The problem says that the dimension of $V$ is greater than 1 ($\operatorname{dim} V > 1$). So, let's imagine $V$ is like a flat piece of paper, which we can represent as $\mathbb{R}^2$ (like a graph with an x-axis and a y-axis).

* **Operator A:** Let $A$ be an operator that takes any point $(x, y)$ on the paper and "squishes" it onto the x-axis, turning it into $(x, 0)$. This operator is non-invertible because it completely loses all the $y$-information. For instance, both $(1, 5)$ and $(1, 10)$ would become $(1, 0)$, so if you only see $(1,0)$, you can't tell if it came from $(1,5)$ or $(1,10)$. So, $A$ is in our set $S$.
(You can think of this like the matrix $\begin{pmatrix} 1 & 0 \\ 0 & 0 \end{pmatrix}$.)

* **Operator B:** Let $B$ be an operator that takes any point $(x, y)$ and "squishes" it onto the y-axis, turning it into $(0, y)$. This operator is also non-invertible because it loses all the $x$-information. So, $B$ is also in our set $S$.
(You can think of this like the matrix $\begin{pmatrix} 0 & 0 \\ 0 & 1 \end{pmatrix}$.)

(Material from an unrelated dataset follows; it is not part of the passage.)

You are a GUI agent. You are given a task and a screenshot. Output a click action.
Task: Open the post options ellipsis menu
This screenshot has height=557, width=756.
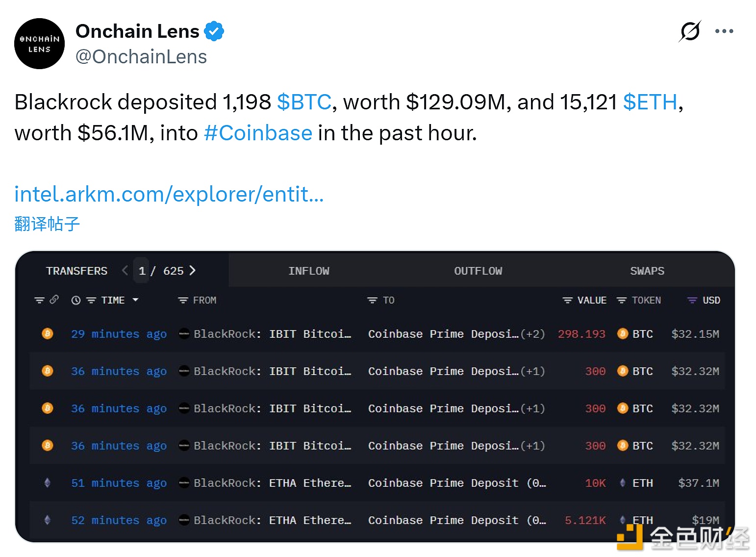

Now, let's add these two operators together:
**Operator (A+B):** This new operator takes a point $(x, y)$ and applies $A$ and $B$ to it (because it's addition, it acts like adding the results from each).
So, $A+B$ takes $(x, y)$ and turns it into $(x, 0) + (0, y)$, which simplifies to just $(x, y)$.
This is the "do nothing" operator, also called the identity operator ($I$).

Is the identity operator $I$ invertible? Yes! If you do nothing to something, you can perfectly undo it by also doing nothing! So, $I$ is an invertible operator.

What does this mean for our set $S$? We found two operators ($A$ and $B$) that are in $S$ (they are non-invertible), but when we add them together ($A+B$), the result ($I$) is *not* in $S$ (because it *is* invertible).

Since $A \in S$, $B \in S$, but $A+B \notin S$, our set $S$ is *not* closed under addition.
(Rule 3: Fail!)

Because the set of non-invertible operators fails just one of the rules (being closed under addition), it cannot be a subspace of $\mathcal{L}(V)$.